Good pay and new challenges drive top performers or your rock star employees. If your top performers can’t see a future at your organization, they will leave.

Losing top performers can be a significant damaging blow to an organization. As we know, 20% of employees do 80% of the work, so you can’t afford to lose a top performer. Give them career advancement opportunities in-house so they don’t consider leaving the house.

Career advancement opportunities are pivotal in retaining top talent within an organization. Beyond competitive pay and engaging work, top performers are driven by the prospect of career growth and development. Providing clear pathways for advancement within the company motivates these employees to stay. It ensures that their skills and expertise continue to benefit the organization.

Losing a top performer can have significant repercussions, considering their outsized contribution to productivity and innovation. Organizations can cultivate a culture of loyalty and commitment among top talent by offering in-house career advancement opportunities, ultimately fostering a more resilient and prosperous workforce.

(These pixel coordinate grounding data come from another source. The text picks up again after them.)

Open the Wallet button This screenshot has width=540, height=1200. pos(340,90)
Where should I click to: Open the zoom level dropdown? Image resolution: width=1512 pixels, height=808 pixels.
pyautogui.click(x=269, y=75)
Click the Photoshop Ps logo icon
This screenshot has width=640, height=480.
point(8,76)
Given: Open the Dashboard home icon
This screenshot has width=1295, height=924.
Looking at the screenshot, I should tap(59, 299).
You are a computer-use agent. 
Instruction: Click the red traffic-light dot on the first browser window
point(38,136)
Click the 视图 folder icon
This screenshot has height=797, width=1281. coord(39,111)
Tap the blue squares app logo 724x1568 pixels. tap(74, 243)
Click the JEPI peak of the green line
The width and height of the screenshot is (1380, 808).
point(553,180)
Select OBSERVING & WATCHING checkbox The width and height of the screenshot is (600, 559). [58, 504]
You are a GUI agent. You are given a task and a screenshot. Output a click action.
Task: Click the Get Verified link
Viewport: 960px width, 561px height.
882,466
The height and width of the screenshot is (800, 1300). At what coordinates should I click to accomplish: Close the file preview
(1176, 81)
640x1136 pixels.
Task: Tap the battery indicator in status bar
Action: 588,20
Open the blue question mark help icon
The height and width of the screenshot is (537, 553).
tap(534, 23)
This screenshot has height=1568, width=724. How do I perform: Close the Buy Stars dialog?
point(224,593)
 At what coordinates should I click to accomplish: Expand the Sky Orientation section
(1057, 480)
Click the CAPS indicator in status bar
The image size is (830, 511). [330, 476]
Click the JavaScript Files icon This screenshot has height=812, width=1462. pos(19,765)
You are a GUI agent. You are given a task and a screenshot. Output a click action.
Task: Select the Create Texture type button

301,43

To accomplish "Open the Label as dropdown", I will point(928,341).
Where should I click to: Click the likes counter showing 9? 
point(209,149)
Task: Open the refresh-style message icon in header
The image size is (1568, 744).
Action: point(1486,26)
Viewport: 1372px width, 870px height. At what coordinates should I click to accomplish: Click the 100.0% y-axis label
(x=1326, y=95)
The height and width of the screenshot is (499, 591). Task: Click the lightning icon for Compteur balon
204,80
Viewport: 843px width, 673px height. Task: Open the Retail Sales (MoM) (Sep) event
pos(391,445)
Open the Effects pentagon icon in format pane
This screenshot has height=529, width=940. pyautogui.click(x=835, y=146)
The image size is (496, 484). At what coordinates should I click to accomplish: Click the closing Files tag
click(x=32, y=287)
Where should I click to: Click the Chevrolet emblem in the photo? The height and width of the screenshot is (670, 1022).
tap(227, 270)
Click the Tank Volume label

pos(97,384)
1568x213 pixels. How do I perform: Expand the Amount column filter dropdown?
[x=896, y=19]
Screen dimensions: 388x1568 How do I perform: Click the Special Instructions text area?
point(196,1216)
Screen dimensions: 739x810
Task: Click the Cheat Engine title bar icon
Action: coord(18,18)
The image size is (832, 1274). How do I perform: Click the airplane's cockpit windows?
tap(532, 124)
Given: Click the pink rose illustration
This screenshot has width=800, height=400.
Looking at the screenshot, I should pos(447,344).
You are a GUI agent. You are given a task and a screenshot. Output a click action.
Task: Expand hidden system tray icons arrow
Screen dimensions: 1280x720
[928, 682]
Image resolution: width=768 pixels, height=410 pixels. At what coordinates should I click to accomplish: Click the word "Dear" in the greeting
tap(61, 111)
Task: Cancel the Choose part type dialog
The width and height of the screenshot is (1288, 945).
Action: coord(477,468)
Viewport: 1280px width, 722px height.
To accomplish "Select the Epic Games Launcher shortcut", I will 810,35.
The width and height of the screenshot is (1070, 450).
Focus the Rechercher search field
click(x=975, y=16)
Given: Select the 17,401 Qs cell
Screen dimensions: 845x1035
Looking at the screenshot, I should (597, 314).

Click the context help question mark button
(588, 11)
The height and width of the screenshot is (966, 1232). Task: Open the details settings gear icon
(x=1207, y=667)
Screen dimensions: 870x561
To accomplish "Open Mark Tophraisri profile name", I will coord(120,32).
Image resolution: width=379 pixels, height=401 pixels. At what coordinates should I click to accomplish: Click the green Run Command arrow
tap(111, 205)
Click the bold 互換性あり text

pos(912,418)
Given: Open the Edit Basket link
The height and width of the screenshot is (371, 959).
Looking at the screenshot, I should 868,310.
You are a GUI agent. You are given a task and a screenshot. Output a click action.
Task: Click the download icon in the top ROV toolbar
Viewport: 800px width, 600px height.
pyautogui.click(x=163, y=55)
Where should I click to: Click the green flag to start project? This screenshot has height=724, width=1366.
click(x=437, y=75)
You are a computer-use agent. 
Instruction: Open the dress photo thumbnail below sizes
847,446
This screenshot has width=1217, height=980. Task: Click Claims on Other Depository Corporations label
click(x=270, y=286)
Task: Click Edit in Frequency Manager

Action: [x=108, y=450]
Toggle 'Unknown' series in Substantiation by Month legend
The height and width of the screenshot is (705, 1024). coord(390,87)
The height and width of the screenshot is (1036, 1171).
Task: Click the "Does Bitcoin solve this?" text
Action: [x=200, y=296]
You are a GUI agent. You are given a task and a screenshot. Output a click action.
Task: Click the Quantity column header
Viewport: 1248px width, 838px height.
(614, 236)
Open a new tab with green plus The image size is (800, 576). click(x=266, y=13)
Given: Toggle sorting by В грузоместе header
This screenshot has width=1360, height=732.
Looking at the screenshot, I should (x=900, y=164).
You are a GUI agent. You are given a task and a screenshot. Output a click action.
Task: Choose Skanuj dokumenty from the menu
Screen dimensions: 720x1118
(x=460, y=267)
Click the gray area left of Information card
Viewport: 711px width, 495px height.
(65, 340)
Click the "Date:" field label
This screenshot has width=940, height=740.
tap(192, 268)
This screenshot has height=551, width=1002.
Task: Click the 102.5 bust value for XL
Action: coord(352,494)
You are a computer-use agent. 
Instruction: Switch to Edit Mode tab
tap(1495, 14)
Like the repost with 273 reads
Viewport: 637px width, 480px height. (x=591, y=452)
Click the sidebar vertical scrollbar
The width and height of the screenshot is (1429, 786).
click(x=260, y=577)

This proactive approach also signals employees that their hard work and dedication are recognized and rewarded within the company, further strengthening their engagement and retention.

Lowers Employee Animosity

Imagine you didn’t get the promotion, and the organization hired an outside person for that role. This might be okay if they have better education and more experience, are friendly, and you can learn from them.

Now, imagine that you’ve been assigned to train your boss! Because your new boss needs to gain organizational knowledge, you must spend the next six months training them. Any current employees in this position will become disgruntled and may start looking for a new job.

Creating disgruntled employees can be avoided if your organization takes on the policy of giving internal promotions first. In this model, the organization concentrates on finding new entry-level employees only and spends resources on training for promotions.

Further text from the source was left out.